Question

For quadratic function, (a) use the vertex formula to find the coordinates of the vertex and (b) graph the function. Do not use a calculator.$$P(x)=-3 x^{2}+24 x-46$$

Answer

**step1** Understanding the Problem

The problem asks us to work with a given quadratic function, $$P(x)=-3 x^{2}+24 x-46$$.
Part (a) requires finding the coordinates of the vertex using the vertex formula.
Part (b) requires graphing the function. We are specifically told not to use a calculator and to use the vertex formula.

**step2** Identifying the coefficients of the quadratic function

A general quadratic function is written in the form $$ax^2 + bx + c$$.
By comparing this general form to our given function, $$P(x)=-3 x^{2}+24 x-46$$, we can identify the coefficients:
The value of 'a' is -3.
The value of 'b' is 24.
The value of 'c' is -46.

**step3** Applying the vertex formula for the x-coordinate

The x-coordinate of the vertex of a quadratic function is given by the formula $$x = -\frac{b}{2a}$$.
We substitute the values of 'a' and 'b' into this formula:
$$x = -\frac{24}{2 \times (-3)}$$
$$x = -\frac{24}{-6}$$
$$x = 4$$
The x-coordinate of the vertex is 4.

**step4** Calculating the y-coordinate of the vertex

To find the y-coordinate of the vertex, we substitute the x-coordinate (which is 4) back into the original function $$P(x)=-3 x^{2}+24 x-46$$.
$$P(4) = -3(4)^2 + 24(4) - 46$$
First, calculate the square of 4: $$4^2 = 16$$.
Next, perform the multiplications:
$$-3 \times 16 = -48$$
$$24 \times 4 = 96$$
Now substitute these values back into the equation:
$$P(4) = -48 + 96 - 46$$
Perform the additions and subtractions from left to right:
$$-48 + 96 = 48$$
$$48 - 46 = 2$$
The y-coordinate of the vertex is 2.

**step5** Stating the coordinates of the vertex for part a

Based on our calculations, the coordinates of the vertex are (4, 2).
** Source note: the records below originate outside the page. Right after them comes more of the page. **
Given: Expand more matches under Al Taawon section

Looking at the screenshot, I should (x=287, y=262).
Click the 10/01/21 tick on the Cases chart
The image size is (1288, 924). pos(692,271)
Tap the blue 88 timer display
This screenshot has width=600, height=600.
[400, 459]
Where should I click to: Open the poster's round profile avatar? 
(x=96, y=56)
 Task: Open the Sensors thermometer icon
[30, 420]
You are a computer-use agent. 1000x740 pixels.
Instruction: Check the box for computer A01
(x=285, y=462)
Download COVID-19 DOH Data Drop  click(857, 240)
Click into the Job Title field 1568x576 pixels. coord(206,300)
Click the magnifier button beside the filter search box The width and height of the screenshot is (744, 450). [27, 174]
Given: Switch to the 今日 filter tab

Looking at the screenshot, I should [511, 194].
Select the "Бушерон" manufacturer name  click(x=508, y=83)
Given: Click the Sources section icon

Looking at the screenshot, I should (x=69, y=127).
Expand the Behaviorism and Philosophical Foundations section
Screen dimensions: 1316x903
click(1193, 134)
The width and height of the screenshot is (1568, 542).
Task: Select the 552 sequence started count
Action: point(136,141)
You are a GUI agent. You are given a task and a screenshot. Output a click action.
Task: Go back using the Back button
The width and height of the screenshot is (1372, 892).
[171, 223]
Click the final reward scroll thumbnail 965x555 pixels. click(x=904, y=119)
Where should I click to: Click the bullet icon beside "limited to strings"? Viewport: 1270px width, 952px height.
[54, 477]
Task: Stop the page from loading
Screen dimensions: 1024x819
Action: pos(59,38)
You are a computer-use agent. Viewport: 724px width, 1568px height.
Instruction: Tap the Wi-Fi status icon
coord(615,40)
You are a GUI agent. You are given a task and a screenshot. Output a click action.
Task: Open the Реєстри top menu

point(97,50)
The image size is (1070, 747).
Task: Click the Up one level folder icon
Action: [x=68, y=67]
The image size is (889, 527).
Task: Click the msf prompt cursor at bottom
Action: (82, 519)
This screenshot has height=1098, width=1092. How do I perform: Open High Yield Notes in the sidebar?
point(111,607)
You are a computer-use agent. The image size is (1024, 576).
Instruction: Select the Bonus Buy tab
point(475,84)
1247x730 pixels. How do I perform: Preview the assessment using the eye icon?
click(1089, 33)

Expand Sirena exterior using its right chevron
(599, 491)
**step6** Preparing to graph the function for part b

To graph the quadratic function, we use the vertex as a key point and identify the direction the parabola opens.
The vertex is (4, 2).
Since the coefficient 'a' is -3 (which is negative), the parabola opens downwards.
The axis of symmetry is the vertical line passing through the vertex, which is $$x=4$$.
To accurately graph the parabola, we need a few more points. We can pick x-values close to the vertex (x=4) and use the symmetry of the parabola.

**step7** Finding additional points for graphing

Let's find points by choosing x-values on either side of the axis of symmetry (x=4):
Choose x = 3:
$$P(3) = -3(3)^2 + 24(3) - 46$$
$$P(3) = -3(9) + 72 - 46$$
$$P(3) = -27 + 72 - 46$$
$$P(3) = 45 - 46$$
$$P(3) = -1$$
So, a point on the graph is (3, -1).
Due to symmetry about $$x=4$$, the point at $$x=5$$ (which is the same distance from 4 as 3 is) will have the same y-value.
Let's verify for x = 5:
$$P(5) = -3(5)^2 + 24(5) - 46$$
$$P(5) = -3(25) + 120 - 46$$
$$P(5) = -75 + 120 - 46$$
$$P(5) = 45 - 46$$
$$P(5) = -1$$
So, another point is (5, -1).
Choose x = 2:
$$P(2) = -3(2)^2 + 24(2) - 46$$
$$P(2) = -3(4) + 48 - 46$$
$$P(2) = -12 + 48 - 46$$
$$P(2) = 36 - 46$$
$$P(2) = -10$$
So, a point on the graph is (2, -10).
By symmetry, the point at $$x=6$$ will also have a y-value of -10.
Let's verify for x = 6:
$$P(6) = -3(6)^2 + 24(6) - 46$$
$$P(6) = -3(36) + 144 - 46$$
$$P(6) = -108 + 144 - 46$$
$$P(6) = 36 - 46$$
$$P(6) = -10$$
So, another point is (6, -10).
We can also find the y-intercept by setting x=0:
$$P(0) = -3(0)^2 + 24(0) - 46$$
$$P(0) = 0 + 0 - 46$$
$$P(0) = -46$$
So, the y-intercept is (0, -46).

**step8** Summarizing points for graphing

The points we have calculated to graph the parabola are:
Vertex: (4, 2)
Symmetric points: (3, -1) and (5, -1)
Symmetric points: (2, -10) and (6, -10)
Y-intercept: (0, -46)
To graph the function, plot these points on a coordinate plane and draw a smooth curve connecting them, ensuring the parabola opens downwards and is symmetric about the line $$x=4$$.